Right-angled triangle used for the base of Pythagoras theorem
The first Pythagorean identity
The first Pythagorean identity is \( \sin^2 \theta + \cos^2 \theta = 1\). This can be derived using Pythagoras theorem and the unit circle.
Unit circle showing the derivation for the first Pythagorean identity
We know that \( a^2 + b^2 = c^2\) so \( \sin^2 \theta + \cos^2 \theta = 1\).
The second Pythagorean identity
The second Pythagorean identity is \( \tan^2\theta + 1 = \sec^2\theta \). This is derived by taking the first Pythagorean identity and dividing it by \(\cos^2\theta\):
\[ \frac{\sin^2\theta}{\cos^2\theta} + \frac{\cos^2\theta} {\cos^2\theta} = \frac{1}{\cos^2\theta} .\]
Remember that
\[ \frac{\sin\theta}{\cos\theta} = \tan\theta \mbox{ and } \frac{1}{\cos\theta} = \sec\theta.\]
Simplifying this expression we get \( \tan^2\theta + 1 = \sec^2\theta \).
The third Pythagorean identity
The third Pythagorean identity is \( 1 + \cot^2\theta = \csc^2\theta\). This is derived by taking the first Pythagorean identity and dividing it by \(\sin^2\theta\):
\[ \frac{\sin^2\theta}{\sin^2\theta} + \frac{\cos^2\theta} {\sin^2\theta} = \frac{1}{\sin^2\theta} .\]
Remember that
\[ \frac{\cos\theta}{\sin\theta} = \cot\theta \mbox{ and } \frac{1}{\sin\theta} = \csc\theta.\]
Now we can simplify this expression to \( 1 + \cot^2\theta = \csc^2\theta\).
How to use Pythagorean identities
We will now look at three examples of using each of the Pythagorean identities to answer questions.
Simplify \(\sin x \cos^2 x = \sin x -1\) and find the value of \(x\): \(0 < x < 2\pi\).
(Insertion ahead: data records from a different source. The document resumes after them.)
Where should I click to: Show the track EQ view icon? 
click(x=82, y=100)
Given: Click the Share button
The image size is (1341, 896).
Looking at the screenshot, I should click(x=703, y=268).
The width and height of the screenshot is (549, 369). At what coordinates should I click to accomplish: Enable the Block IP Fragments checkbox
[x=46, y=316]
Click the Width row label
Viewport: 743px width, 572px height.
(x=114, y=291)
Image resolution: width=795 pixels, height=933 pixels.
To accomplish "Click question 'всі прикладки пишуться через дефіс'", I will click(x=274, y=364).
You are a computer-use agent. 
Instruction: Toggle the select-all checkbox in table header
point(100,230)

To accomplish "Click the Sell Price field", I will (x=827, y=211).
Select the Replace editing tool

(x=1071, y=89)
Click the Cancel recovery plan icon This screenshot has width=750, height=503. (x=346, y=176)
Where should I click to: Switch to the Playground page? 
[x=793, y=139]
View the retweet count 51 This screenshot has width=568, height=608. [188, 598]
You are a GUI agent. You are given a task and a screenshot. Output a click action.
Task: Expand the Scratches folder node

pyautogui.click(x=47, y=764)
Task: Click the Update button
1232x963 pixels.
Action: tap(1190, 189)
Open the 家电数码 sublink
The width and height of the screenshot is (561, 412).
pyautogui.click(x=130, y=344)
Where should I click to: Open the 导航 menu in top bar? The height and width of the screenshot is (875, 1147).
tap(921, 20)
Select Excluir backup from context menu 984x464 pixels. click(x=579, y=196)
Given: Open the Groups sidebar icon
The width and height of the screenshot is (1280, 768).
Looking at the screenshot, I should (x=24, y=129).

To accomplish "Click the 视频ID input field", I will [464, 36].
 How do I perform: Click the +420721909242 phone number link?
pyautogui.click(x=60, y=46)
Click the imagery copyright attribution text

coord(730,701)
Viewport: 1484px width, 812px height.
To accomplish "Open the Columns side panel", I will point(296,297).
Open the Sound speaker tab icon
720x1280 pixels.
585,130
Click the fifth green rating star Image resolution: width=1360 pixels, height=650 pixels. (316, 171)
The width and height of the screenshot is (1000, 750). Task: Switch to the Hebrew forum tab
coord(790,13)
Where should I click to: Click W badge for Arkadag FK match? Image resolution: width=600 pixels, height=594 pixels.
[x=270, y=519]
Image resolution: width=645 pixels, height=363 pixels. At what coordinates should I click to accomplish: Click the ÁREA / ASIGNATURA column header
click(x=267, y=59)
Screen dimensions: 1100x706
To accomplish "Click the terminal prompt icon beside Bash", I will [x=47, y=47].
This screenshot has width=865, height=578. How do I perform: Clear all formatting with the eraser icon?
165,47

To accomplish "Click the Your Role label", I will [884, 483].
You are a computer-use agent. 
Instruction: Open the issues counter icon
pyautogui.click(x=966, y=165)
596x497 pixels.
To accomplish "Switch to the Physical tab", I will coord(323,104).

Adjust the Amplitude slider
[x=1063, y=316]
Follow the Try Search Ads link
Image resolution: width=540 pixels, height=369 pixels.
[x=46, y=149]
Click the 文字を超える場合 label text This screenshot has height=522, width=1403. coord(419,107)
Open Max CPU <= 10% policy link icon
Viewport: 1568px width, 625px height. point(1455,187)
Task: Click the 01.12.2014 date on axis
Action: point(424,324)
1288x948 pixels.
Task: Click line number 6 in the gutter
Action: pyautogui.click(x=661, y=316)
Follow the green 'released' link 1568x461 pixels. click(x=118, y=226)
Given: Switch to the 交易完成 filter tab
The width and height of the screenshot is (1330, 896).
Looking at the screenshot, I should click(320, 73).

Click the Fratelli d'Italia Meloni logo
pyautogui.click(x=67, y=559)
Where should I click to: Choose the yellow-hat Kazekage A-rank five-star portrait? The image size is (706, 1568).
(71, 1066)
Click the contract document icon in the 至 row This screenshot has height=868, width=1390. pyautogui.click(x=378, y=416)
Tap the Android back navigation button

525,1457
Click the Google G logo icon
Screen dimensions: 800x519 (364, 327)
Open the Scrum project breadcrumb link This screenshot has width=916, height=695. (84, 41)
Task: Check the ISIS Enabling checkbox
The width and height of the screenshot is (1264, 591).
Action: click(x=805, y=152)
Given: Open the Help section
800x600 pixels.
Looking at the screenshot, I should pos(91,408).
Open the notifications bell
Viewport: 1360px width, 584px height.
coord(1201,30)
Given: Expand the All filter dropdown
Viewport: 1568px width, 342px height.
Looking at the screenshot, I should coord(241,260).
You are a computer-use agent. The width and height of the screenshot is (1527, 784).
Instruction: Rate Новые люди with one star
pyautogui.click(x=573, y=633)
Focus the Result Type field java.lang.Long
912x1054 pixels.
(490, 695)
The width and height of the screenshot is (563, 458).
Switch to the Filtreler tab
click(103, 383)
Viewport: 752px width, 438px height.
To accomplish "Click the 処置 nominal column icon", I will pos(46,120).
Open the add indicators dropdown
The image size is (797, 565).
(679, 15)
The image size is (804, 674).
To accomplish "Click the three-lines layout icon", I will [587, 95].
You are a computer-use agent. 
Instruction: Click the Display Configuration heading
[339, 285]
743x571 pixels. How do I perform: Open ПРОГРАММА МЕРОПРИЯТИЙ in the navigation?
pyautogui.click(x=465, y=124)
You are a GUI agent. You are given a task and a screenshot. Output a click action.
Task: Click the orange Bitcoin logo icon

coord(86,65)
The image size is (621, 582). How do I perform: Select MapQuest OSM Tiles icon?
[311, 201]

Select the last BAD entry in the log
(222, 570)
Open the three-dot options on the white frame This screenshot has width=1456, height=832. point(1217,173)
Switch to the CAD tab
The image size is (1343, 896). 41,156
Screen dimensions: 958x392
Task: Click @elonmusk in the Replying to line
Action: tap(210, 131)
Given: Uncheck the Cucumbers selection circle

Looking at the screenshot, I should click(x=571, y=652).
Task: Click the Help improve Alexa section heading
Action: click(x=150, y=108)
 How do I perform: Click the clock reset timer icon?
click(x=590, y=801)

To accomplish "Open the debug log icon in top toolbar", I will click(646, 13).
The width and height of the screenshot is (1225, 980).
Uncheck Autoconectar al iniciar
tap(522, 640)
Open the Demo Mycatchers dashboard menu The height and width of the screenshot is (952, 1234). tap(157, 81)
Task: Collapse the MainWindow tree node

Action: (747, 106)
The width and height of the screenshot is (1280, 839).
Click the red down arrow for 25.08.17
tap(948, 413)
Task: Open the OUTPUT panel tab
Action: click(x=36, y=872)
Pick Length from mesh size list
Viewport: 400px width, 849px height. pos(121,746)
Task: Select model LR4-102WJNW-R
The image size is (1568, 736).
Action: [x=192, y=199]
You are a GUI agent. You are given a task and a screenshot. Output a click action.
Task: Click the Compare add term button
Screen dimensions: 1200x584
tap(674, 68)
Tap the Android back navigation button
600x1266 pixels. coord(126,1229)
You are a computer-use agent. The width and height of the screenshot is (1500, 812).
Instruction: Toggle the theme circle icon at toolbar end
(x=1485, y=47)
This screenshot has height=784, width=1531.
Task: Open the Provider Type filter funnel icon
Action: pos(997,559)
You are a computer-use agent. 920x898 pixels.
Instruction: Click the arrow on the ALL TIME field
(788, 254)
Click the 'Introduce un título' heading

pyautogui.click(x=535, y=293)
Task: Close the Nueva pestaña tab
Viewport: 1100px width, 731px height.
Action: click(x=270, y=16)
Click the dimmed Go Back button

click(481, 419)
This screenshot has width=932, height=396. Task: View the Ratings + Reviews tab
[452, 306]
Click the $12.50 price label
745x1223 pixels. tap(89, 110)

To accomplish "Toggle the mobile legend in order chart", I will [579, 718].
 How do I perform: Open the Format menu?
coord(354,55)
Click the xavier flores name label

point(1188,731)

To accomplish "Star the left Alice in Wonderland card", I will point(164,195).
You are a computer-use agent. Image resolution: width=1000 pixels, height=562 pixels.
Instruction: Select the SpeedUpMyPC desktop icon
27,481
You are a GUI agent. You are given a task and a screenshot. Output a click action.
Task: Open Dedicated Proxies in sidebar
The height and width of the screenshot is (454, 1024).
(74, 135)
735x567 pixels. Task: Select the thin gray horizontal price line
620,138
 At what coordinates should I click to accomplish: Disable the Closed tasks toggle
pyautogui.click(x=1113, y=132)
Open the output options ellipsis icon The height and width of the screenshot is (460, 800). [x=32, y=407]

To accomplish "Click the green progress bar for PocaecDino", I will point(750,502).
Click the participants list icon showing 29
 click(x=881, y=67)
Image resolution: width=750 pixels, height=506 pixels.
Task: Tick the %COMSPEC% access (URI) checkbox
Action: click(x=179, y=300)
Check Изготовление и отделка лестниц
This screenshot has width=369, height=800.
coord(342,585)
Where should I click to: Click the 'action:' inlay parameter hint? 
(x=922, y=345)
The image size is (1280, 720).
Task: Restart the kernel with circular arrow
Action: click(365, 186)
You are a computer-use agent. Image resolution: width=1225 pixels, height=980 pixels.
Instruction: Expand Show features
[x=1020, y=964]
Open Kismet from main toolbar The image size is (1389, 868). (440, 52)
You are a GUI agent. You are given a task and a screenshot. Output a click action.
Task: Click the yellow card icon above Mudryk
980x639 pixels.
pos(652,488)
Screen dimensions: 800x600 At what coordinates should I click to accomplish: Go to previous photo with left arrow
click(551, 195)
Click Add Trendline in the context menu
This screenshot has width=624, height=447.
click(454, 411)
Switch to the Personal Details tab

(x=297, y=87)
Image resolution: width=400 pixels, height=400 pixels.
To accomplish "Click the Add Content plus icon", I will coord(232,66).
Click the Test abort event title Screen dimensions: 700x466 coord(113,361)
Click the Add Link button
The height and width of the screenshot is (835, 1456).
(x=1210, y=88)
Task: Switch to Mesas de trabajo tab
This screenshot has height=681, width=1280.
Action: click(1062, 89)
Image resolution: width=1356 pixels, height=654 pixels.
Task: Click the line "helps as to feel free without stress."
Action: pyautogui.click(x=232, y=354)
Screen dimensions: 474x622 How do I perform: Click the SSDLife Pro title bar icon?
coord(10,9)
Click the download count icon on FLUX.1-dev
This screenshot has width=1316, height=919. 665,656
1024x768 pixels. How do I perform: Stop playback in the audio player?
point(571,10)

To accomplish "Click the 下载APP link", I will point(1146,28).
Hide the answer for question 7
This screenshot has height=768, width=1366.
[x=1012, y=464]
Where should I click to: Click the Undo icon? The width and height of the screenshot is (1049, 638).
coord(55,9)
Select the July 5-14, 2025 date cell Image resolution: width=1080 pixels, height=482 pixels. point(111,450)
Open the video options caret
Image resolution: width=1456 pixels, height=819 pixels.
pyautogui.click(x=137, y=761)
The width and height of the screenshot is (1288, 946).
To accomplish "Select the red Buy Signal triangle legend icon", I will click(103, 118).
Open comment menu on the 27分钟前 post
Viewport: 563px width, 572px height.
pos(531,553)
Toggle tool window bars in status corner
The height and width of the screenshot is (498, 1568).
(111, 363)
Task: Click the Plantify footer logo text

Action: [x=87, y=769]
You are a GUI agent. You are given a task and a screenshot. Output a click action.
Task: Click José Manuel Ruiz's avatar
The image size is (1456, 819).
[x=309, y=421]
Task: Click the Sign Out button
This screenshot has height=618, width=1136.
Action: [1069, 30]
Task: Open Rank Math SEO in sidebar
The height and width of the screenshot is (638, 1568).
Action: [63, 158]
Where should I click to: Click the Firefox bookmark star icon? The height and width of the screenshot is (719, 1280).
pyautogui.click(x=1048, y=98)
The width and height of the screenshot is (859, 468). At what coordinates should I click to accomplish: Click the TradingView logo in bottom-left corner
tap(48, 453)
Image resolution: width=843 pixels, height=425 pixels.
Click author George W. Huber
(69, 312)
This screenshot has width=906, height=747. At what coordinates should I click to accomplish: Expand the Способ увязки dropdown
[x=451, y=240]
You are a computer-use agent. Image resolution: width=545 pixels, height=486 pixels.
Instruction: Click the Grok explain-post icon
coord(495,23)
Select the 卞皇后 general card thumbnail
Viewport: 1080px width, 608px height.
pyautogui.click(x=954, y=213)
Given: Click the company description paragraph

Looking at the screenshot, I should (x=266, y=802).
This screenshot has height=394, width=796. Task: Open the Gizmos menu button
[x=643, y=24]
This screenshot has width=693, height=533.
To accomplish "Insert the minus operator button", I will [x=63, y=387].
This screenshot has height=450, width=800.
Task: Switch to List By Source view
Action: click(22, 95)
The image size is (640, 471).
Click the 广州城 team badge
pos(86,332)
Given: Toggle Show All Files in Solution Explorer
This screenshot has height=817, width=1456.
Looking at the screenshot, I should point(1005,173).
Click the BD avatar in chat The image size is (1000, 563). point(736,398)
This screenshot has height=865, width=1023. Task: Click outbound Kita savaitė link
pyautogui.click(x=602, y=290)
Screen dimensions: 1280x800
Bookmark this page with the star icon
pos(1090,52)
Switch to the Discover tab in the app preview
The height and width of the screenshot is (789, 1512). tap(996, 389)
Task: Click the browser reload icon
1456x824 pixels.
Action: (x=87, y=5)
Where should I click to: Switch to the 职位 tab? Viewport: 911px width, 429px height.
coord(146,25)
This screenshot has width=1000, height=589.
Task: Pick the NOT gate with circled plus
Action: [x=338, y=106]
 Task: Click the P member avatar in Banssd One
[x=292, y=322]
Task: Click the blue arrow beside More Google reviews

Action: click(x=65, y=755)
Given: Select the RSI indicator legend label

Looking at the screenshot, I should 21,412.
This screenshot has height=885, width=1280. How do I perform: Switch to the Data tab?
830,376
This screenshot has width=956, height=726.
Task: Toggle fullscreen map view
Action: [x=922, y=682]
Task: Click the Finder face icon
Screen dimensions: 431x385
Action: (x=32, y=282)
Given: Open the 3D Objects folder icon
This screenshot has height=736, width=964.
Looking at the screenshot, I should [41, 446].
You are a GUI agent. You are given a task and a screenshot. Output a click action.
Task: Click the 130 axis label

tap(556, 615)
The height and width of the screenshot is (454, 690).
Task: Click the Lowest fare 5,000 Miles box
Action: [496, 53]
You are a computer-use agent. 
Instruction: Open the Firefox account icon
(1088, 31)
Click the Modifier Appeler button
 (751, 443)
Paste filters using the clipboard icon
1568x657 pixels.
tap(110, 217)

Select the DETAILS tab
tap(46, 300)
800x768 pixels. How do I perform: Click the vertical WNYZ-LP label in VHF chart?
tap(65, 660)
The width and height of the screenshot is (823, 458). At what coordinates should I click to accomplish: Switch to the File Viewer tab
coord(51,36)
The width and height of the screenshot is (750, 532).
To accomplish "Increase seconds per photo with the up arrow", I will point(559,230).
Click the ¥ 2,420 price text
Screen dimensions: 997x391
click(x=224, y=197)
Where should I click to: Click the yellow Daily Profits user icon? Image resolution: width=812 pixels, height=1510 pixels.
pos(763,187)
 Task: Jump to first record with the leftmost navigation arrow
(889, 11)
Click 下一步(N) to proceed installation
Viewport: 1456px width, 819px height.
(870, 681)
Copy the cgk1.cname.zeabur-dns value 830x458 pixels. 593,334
For this, we will need to use the first Pythagorean identity: \( \sin^2 \theta + \cos^2 \theta = 1\) and rearrange it:
\[ \cos^2 x = 1 - \sin^2 x .\]
We can now substitute \(1 - \sin^2 x \) into the expression:
\[ \sin x \cos^2 x = \sin x(1 - \sin^2 x ).\]
Simplifying this and setting it equal to the right hand side, we get
\[ \sin x - \sin^3 x = \sin x -1 \]
or
\[-\sin^3 x = -1. \]
So \( \sin x = 1 \) and \(x = \frac{\pi}{2}\).
If \(\cos x = 0.78\), what is the value of \(\tan x\)?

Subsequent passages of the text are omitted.